▶ [EXERCISE REQUIREMENTS] The expected output is exactly the lines below, starting at the line with "Screen dimensions: 1568x670" and ending at the line with "Task: Click the red triangle beside 4 Columns", both included; no other line belongs in it.

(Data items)
☆ ☆ ☆ ☆ ☆

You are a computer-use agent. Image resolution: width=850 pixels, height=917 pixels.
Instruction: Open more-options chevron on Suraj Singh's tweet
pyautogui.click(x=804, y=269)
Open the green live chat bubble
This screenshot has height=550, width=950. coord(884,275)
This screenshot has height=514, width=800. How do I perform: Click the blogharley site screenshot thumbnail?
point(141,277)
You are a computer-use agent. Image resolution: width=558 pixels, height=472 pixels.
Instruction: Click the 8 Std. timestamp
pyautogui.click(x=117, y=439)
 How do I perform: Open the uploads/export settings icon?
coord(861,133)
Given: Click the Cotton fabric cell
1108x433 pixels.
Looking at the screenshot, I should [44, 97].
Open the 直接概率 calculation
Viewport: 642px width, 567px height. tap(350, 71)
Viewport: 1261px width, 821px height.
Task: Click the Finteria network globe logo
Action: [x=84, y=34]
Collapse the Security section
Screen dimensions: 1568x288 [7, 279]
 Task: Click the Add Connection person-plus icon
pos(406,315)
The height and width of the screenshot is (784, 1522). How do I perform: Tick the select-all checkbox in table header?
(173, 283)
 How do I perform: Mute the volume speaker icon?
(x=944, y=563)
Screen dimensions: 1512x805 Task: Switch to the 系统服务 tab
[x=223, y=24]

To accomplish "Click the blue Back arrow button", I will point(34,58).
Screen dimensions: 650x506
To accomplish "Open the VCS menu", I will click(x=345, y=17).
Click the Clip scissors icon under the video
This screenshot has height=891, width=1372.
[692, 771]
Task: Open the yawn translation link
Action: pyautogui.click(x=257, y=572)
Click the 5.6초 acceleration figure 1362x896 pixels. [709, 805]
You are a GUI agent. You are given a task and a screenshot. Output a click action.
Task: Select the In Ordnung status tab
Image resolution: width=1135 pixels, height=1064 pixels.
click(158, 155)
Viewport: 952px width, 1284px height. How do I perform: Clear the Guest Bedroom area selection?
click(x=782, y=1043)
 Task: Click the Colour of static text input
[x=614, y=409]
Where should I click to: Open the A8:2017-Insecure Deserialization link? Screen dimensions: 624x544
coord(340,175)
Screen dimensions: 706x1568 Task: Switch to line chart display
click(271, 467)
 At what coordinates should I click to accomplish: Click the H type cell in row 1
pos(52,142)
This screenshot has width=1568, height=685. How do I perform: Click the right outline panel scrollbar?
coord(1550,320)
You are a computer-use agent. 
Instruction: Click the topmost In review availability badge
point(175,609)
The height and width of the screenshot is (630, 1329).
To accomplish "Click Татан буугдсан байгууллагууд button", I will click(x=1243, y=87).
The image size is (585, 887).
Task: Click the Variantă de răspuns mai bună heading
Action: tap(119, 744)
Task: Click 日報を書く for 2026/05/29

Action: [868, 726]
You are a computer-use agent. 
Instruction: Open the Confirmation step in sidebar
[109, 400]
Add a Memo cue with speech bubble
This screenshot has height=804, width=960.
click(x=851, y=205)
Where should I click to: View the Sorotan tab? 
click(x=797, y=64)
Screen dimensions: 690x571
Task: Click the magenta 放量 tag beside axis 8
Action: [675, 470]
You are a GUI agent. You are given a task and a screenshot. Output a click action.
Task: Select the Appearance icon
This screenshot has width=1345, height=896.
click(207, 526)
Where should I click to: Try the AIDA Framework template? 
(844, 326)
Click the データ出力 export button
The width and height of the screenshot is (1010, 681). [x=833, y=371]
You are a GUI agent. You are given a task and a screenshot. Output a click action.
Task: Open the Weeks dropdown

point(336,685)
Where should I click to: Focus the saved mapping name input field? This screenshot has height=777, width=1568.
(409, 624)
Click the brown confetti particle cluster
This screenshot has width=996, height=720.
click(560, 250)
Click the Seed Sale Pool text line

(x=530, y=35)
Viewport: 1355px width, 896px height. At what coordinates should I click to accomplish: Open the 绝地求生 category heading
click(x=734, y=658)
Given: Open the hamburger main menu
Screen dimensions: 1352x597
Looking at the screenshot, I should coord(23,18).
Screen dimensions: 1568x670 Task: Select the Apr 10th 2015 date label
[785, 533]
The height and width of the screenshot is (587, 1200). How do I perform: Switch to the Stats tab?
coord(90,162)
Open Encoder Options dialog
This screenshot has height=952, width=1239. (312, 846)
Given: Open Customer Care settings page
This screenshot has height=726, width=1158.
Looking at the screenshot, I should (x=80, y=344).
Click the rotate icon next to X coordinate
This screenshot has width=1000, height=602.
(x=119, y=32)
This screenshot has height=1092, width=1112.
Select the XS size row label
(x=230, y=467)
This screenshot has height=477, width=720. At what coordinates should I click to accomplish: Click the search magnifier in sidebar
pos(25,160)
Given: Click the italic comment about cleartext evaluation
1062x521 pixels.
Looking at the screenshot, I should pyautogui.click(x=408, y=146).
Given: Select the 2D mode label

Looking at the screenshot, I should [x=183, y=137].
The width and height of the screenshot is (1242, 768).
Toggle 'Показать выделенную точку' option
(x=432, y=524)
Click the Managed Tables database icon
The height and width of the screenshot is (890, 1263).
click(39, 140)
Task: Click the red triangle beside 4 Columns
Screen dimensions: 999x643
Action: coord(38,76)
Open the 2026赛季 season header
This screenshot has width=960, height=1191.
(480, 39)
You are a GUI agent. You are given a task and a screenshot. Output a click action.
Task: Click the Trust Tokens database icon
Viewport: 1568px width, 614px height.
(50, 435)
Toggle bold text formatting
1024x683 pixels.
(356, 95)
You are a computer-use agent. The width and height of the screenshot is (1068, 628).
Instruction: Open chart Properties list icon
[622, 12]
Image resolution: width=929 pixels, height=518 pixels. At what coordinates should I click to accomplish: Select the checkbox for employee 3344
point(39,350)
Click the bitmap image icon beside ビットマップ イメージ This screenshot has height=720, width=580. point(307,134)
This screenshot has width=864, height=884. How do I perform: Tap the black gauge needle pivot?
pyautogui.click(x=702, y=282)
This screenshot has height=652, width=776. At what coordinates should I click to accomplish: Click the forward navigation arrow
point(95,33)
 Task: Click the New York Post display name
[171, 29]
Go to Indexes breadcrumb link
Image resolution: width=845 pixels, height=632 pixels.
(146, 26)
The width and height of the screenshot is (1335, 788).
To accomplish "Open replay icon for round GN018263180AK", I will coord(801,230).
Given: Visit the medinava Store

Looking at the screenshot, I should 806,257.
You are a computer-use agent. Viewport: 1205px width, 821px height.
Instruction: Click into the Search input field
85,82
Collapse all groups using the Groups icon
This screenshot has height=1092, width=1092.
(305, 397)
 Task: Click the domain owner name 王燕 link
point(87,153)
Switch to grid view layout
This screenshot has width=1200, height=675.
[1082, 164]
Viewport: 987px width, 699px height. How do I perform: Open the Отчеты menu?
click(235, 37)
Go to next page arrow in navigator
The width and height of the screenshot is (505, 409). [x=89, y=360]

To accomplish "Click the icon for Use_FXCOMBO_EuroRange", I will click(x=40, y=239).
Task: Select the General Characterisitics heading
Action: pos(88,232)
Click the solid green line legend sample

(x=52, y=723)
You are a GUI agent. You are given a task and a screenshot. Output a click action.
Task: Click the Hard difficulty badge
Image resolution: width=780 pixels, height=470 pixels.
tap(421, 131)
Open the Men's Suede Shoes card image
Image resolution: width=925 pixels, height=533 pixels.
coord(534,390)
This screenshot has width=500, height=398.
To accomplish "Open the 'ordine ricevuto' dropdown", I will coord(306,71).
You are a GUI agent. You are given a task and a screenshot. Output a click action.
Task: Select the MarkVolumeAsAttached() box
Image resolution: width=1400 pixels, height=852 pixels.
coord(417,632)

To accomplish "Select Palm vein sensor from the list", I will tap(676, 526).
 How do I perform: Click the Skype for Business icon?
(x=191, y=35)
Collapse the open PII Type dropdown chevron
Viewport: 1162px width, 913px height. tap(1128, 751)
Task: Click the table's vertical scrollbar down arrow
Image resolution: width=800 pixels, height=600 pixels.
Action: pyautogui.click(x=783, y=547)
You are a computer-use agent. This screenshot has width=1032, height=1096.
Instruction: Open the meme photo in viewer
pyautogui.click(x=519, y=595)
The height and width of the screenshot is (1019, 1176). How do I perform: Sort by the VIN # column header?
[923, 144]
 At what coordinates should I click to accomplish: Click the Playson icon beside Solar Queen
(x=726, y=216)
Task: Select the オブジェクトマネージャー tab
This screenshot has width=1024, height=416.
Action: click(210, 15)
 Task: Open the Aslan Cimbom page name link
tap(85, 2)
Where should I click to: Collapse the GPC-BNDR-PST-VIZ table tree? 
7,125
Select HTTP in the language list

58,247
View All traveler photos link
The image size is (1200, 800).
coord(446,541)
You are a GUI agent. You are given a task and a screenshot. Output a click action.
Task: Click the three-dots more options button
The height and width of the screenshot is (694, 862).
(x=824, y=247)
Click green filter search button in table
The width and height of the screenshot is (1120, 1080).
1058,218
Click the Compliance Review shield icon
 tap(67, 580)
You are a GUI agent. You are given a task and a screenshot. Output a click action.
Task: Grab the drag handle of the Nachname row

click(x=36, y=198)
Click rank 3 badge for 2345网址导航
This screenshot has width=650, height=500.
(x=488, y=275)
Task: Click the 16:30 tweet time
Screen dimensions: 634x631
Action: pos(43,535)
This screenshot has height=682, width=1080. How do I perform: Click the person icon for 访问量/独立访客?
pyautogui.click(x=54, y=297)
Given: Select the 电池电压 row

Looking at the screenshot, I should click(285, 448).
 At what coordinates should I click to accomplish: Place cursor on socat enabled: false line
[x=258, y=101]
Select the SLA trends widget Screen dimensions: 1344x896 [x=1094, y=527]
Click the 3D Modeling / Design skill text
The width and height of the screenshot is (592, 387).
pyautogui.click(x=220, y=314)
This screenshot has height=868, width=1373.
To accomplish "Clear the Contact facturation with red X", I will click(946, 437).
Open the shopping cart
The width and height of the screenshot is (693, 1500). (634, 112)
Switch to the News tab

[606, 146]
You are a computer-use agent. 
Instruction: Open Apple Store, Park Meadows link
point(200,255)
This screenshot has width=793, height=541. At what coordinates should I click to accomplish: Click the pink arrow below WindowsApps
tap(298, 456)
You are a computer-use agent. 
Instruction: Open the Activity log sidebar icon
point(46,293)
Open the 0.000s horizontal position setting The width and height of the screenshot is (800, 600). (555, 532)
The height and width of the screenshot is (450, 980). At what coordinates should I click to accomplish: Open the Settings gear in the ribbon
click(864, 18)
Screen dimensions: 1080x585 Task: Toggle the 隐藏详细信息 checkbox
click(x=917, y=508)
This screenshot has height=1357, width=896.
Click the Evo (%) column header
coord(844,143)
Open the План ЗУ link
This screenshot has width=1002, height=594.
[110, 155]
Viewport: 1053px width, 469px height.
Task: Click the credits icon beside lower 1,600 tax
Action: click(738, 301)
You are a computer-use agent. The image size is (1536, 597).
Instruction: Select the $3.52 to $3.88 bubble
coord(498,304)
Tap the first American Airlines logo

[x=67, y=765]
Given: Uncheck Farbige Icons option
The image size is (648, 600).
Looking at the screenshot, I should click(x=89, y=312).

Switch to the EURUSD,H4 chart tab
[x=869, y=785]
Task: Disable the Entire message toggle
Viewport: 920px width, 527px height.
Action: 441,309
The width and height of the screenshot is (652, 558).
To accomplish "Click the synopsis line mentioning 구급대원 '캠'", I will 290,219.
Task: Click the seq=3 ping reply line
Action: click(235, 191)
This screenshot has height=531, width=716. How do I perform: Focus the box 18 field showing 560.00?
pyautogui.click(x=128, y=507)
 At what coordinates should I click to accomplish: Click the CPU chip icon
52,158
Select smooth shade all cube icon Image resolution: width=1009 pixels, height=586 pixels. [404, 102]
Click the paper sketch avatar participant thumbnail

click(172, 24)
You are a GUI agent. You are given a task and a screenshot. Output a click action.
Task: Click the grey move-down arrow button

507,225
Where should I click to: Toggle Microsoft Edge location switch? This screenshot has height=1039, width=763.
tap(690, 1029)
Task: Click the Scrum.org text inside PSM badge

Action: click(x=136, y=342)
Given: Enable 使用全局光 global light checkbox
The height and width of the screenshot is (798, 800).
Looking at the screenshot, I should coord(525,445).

☆ ☆ ☆ ☆ ☆

▶ [TASK RESULT]
Screen dimensions: 1568x670 Task: Select the Apr 10th 2015 date label
[785, 533]
The height and width of the screenshot is (587, 1200). How do I perform: Switch to the Stats tab?
coord(90,162)
Open Encoder Options dialog
This screenshot has height=952, width=1239. (312, 846)
Given: Open Customer Care settings page
This screenshot has height=726, width=1158.
Looking at the screenshot, I should (x=80, y=344).
Click the rotate icon next to X coordinate
This screenshot has width=1000, height=602.
(x=119, y=32)
This screenshot has height=1092, width=1112.
Select the XS size row label
(x=230, y=467)
This screenshot has height=477, width=720. At what coordinates should I click to accomplish: Click the search magnifier in sidebar
pos(25,160)
Given: Click the italic comment about cleartext evaluation
1062x521 pixels.
Looking at the screenshot, I should pyautogui.click(x=408, y=146).
Given: Select the 2D mode label

Looking at the screenshot, I should [x=183, y=137].
The width and height of the screenshot is (1242, 768).
Toggle 'Показать выделенную точку' option
(x=432, y=524)
Click the Managed Tables database icon
The height and width of the screenshot is (890, 1263).
click(39, 140)
Task: Click the red triangle beside 4 Columns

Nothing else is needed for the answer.